Walsh leaves a major legacy, not least her work championing flexible working rights both within the company and externally. She led the former Labour Government's independent review on flexible working, recommending that the right to request flexible working was extended to parents with children under 16. This was made law in April 2009. Subsequently both partners in the current Government have expressed a desire to extend the right further to all employees, including a promise to consult business on this in the Coalition Agreement.
During her tenure at Sainsbury's Walsh moved HR from an administration-heavy, disparate structure to a crucial part of the business. She has overhauled the recruitment process, including the establishment of a £12 million HR shared services centre in Manchester and introduced the You Can programme to encourage people back into the workforce.
Walsh joined Sainsbury's in 2001 under former CEO Sir Peter Davis and three years later the retailer suffered its first ever loss in 135 years. The arrival of Justin King as new CEO in 2004 heralded the Making Sainsbury's Great Again recovery plan, in which Walsh played an important part.
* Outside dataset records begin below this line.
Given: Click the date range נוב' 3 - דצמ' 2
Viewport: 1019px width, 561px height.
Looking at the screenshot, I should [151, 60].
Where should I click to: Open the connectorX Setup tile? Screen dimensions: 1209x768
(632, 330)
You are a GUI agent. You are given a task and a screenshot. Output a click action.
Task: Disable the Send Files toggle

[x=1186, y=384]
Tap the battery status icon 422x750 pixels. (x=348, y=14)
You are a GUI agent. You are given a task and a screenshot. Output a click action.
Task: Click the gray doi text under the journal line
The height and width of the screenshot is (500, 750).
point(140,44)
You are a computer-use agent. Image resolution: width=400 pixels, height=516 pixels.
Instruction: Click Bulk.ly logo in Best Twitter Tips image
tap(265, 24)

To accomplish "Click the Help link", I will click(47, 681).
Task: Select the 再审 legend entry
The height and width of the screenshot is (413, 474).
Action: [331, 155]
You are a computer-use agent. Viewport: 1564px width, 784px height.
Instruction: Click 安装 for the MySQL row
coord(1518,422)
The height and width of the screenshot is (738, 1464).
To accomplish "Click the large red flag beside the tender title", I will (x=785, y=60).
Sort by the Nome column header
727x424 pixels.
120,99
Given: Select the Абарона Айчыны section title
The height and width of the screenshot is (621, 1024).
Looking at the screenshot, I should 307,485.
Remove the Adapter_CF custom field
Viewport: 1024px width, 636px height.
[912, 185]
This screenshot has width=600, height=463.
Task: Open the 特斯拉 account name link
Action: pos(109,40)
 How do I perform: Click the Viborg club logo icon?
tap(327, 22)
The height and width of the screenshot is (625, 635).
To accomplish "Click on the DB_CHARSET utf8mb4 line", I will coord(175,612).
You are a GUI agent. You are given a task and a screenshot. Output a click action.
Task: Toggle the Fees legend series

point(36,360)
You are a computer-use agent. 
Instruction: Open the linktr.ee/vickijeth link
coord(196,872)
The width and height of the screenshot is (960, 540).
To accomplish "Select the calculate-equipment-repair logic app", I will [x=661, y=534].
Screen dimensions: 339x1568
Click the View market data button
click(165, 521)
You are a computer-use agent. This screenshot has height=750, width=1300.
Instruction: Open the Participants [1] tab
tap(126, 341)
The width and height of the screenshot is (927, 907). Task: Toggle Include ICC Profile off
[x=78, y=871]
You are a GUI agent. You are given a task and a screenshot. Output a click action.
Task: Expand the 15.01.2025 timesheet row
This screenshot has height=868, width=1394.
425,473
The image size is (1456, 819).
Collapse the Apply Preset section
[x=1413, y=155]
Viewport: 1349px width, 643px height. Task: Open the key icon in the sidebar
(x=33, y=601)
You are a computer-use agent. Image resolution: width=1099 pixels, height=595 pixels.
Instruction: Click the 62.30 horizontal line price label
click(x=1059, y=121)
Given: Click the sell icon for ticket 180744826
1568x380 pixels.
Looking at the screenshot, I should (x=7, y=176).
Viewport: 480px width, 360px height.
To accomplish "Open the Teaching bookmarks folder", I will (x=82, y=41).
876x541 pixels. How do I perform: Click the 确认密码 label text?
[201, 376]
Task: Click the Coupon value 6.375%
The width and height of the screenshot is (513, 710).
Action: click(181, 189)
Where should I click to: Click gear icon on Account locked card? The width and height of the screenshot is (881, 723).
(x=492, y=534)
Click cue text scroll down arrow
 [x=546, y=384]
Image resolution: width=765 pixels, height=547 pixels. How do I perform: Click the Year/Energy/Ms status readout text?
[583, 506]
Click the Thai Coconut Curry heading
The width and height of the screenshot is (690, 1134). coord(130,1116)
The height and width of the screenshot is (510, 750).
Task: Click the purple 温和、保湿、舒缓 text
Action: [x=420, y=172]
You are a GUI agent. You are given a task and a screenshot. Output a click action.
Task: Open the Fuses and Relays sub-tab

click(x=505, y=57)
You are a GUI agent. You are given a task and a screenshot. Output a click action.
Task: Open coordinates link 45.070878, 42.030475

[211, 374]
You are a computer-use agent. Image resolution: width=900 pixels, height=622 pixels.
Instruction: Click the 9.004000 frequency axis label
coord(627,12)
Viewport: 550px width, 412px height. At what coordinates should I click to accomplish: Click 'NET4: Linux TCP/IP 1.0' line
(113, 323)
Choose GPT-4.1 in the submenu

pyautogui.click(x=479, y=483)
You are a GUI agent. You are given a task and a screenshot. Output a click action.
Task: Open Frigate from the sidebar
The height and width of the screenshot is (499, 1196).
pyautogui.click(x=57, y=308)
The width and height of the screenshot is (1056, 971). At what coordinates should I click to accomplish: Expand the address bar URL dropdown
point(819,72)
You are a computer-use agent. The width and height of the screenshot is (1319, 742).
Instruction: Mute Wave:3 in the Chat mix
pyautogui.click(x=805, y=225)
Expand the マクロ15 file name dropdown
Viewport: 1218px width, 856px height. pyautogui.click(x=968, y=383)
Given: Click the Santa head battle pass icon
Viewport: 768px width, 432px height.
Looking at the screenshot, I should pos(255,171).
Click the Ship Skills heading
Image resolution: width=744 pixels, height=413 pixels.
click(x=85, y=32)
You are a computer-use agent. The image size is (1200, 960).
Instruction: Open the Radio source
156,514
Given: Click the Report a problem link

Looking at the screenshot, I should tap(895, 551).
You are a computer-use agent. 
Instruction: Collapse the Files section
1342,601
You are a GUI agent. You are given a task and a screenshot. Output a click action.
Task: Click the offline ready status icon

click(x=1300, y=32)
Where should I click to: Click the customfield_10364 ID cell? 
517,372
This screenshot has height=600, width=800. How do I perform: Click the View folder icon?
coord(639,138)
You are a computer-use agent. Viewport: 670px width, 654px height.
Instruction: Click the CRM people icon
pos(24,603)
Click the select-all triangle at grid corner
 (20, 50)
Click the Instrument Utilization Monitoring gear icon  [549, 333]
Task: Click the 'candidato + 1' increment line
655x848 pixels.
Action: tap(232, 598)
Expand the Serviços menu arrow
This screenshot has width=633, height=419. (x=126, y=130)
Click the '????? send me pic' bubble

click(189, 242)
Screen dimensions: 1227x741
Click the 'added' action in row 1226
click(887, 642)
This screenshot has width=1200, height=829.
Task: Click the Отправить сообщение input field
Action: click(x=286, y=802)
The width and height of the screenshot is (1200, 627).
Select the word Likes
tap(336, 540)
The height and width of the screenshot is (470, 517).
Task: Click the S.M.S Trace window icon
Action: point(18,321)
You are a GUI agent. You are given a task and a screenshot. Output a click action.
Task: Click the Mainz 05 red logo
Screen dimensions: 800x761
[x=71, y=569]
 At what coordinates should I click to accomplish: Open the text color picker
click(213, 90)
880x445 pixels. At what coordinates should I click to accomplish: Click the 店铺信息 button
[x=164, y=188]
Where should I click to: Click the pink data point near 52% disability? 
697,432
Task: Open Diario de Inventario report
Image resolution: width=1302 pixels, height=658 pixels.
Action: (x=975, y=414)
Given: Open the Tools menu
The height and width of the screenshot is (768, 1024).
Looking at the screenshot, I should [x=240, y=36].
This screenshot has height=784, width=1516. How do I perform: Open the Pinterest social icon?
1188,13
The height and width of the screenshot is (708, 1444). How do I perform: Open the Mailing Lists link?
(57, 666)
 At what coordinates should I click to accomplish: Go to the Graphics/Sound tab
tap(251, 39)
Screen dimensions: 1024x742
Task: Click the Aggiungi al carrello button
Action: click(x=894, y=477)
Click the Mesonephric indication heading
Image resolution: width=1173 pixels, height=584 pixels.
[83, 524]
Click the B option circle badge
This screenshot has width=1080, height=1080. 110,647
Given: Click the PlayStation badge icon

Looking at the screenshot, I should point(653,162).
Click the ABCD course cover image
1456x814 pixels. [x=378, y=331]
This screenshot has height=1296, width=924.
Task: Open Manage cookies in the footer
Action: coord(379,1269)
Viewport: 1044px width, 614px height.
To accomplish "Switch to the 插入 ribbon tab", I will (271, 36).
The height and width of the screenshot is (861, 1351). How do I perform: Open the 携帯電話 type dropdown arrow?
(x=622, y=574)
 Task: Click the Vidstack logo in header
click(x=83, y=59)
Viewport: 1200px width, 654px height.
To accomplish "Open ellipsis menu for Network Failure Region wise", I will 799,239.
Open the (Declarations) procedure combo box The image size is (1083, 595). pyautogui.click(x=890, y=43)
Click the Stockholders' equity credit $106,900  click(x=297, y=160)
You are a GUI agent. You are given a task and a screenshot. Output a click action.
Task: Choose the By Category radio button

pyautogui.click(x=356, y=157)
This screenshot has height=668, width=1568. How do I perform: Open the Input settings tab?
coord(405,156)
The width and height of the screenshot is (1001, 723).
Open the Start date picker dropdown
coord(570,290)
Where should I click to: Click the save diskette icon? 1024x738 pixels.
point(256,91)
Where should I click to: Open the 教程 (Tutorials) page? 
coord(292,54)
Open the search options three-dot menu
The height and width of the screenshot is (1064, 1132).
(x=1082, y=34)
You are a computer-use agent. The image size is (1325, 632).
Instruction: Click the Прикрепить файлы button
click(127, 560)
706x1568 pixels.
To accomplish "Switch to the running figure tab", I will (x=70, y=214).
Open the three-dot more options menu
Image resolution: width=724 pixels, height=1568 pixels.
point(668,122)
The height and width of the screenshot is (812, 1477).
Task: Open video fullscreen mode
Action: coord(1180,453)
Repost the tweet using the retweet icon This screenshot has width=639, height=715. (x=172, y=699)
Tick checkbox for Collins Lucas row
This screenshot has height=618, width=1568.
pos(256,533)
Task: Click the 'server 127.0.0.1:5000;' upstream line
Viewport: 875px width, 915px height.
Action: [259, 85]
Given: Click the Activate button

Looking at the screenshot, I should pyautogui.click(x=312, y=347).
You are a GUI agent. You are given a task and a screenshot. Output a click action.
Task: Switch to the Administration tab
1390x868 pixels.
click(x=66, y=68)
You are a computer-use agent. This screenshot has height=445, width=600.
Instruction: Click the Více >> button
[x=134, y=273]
"I would have undoubtedly left if there had not been a major change," Walsh said. "During my time at Sainsbury's I have seen a loss transformed into a profit of £610 million (52 weeks to 20 March 2010). I am proud to be a part of that."
Walsh, who jumped up to fourth place in HR's Most Influential 2009 ranking, is the second high profile HR director to step down this month. RBS group director of human resources Neil Roden is leaving the banking group when a replacement is found.